§ **Text block**
◆ ◆ ◆ ◆ ◆

March 15, 2018 12:51
Woowa Brothers, which operates a mobile app for food-delivery services, has developed a self-driving delivery robot. The robot will start dropping off meals indoors on a trial basis as early as May, with the service gradually expanding to outside deliveries.
"Dilly," coined from the words "delicious" and "delivery" was developed jointly with Korea University professor Chung Woo-jin. It looks like a vacuum cleaner at 70 to 80 cm tall and rounded with three compartments, scurrying about on little wheels once the destination has been punched in.
It is equipped with software that helps it determine its location and detect obstacles. It can travel at the same speed as a human walking or about 4 km/h.
The robot will undergo a three-stage test before the actual run, with the first trial service starting in a food court in May where Dilly will serve meals and collect trays. It will then start working on university campuses and in apartment complexes in the second half of this year.
Ryu Jin at Woowa Brothers said, "We will continue fixing problems detected in the trial runs with the goal of having the robot actually deliver food within two or three years." But actual deployment could take longer.
Woowa Brothers developed the robot to assist human delivery staff but plans to expand its uses to delivering shopping and newspapers.
Start-ups overseas are also developing delivery robots. One of the best known is the U.K.'s Starship Technologies, which has already completed more than 100,000 km of delivery runs of self-driving vehicles in more than 100 cities around the world, transporting pizza, groceries and mail.

◆ ◆ ◆ ◆ ◆

§ **Material provided**
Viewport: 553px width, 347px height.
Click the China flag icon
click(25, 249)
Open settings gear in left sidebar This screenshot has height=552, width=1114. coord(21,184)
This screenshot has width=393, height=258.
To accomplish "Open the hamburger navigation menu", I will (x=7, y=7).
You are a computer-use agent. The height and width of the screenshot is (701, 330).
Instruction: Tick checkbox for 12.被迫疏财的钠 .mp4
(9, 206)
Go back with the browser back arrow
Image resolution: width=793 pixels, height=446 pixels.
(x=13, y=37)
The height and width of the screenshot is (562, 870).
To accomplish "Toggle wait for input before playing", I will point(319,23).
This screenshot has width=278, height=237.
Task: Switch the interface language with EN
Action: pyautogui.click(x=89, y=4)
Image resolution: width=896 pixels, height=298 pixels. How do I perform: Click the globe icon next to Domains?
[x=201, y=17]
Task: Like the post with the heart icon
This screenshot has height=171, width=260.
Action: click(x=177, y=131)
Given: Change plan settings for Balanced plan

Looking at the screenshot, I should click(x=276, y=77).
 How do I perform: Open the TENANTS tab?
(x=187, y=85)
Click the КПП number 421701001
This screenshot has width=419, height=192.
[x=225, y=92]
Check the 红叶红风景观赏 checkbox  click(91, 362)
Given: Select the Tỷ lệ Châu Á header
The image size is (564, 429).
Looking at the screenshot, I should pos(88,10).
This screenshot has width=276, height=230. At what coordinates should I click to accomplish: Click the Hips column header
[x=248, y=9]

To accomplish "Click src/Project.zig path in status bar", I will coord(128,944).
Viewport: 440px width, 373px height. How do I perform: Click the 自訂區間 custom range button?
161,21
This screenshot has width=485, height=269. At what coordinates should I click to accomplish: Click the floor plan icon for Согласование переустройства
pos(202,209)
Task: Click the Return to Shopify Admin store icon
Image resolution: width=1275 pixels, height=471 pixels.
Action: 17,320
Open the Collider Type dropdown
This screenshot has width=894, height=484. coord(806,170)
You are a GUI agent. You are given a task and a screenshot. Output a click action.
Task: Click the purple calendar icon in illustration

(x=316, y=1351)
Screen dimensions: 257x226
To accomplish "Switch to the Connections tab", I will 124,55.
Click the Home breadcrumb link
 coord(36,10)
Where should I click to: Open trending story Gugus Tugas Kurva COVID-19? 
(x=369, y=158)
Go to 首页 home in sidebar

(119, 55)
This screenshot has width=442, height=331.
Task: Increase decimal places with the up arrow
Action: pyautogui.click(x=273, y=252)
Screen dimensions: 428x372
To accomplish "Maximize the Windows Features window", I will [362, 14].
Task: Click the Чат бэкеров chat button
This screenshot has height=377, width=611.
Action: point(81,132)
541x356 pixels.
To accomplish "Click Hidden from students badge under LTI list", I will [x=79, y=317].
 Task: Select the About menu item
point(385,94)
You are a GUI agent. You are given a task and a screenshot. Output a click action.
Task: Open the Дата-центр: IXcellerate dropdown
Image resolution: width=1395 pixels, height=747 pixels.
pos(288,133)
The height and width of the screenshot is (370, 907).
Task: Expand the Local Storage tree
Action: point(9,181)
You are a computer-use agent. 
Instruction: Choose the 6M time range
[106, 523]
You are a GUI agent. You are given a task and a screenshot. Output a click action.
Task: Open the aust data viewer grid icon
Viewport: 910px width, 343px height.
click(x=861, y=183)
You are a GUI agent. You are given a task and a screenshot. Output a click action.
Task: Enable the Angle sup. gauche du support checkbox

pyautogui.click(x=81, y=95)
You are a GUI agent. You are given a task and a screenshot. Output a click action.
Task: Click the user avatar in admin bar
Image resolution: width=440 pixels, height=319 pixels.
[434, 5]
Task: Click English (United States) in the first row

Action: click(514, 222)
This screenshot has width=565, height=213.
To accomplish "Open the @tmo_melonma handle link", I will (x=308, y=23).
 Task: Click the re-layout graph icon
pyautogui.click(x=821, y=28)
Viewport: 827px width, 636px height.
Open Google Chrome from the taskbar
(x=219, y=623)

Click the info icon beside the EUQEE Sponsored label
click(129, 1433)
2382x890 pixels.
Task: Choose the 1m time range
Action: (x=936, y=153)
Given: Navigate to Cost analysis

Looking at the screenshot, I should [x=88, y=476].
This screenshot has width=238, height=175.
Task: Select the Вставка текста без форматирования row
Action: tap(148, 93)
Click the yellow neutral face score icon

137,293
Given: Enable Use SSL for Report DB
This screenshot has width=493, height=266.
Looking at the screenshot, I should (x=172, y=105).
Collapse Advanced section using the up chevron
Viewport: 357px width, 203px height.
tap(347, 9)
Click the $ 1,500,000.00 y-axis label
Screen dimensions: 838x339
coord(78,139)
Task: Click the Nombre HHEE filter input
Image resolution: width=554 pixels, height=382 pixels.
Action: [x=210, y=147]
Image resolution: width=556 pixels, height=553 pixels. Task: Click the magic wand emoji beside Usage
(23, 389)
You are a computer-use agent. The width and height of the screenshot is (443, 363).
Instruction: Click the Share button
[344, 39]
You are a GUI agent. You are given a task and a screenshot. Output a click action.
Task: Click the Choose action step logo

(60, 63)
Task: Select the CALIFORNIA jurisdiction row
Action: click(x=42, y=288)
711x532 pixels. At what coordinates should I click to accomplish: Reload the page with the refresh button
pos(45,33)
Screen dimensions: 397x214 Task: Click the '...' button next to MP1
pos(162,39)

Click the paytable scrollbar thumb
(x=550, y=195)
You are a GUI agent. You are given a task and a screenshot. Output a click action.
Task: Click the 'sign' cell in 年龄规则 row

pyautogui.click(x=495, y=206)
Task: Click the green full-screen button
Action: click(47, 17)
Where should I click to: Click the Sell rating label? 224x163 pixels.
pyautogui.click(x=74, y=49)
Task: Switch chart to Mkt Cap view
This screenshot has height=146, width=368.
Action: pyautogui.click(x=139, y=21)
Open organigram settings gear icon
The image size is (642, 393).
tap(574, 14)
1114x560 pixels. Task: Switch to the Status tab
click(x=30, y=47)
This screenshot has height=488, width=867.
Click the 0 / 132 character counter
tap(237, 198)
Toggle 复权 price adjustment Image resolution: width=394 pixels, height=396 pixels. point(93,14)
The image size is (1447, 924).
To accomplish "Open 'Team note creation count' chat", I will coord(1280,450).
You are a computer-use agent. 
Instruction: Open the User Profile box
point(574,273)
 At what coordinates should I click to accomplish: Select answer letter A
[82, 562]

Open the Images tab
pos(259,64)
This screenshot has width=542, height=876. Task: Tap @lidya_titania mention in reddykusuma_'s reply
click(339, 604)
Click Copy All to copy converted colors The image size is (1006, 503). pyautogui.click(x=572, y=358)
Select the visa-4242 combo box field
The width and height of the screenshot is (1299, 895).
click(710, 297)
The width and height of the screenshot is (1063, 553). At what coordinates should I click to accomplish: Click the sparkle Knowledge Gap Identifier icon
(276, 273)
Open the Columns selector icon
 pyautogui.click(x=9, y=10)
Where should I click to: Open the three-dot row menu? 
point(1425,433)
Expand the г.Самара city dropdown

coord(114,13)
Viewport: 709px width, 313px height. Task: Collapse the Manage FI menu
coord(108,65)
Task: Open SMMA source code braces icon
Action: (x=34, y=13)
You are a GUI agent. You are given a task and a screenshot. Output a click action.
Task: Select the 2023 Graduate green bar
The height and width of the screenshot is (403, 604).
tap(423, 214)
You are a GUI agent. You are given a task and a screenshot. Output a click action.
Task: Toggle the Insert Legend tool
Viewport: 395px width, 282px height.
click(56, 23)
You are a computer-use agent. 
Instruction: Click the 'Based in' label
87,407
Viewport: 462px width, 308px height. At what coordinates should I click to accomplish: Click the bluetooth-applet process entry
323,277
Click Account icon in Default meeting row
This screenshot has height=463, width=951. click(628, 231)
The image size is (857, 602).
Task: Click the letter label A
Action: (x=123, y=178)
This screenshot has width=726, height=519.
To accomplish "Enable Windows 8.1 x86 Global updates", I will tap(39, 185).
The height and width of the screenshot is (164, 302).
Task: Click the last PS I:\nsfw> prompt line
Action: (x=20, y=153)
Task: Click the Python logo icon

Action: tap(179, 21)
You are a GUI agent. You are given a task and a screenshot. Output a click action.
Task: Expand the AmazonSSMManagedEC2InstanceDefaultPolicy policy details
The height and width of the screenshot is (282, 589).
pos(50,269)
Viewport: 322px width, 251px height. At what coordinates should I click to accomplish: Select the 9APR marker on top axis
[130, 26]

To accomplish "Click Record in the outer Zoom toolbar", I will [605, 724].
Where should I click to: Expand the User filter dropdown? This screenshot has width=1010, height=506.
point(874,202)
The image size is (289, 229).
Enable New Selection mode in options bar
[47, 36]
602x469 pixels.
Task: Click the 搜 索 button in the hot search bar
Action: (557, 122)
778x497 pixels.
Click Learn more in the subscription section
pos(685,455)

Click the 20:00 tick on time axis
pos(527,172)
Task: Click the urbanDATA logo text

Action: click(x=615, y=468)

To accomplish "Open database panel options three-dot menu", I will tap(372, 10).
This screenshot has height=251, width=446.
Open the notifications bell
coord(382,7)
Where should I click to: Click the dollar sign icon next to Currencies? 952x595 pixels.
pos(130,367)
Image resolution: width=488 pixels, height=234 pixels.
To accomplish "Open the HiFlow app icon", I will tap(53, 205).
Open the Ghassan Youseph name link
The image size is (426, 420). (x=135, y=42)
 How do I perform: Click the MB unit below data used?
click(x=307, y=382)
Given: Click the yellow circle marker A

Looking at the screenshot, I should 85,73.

◆ ◆ ◆ ◆ ◆

§ **Task 1**
In the delivery robot article, which places are named for Dilly's trial runs?
§ **Task 2**
Pick up the delivery robot article after its final sentence and carry it further.
Nothing in the listing is needed here.

§ **Response 1**
A food court, university campuses and apartment complexes.

§ **Response 2**
The progress of the delivery can be monitored on the app in real time, just like a Uber driver. The delivery compartments cannot be opened until the customer types in his or her unique code. Another robot called "Yape," which was developed by an Italian start-up, verifies customers by facial-recognition technology.
Eulji University Hospital in Daejeon recently began using a similar robot developed by a Korean start-up to ferry urine and blood samples around. The robot is linked to the hospital's computer network and can remotely access elevators in the building. A hospital staffer said, "We plan to use it to bring medication to patients and transport items to quarantine wards."
Lee Kwang-hyung at the Korea Advanced Institute of Science and Technology, said "Using robots will enable people to focus on more productive work and improve working conditions."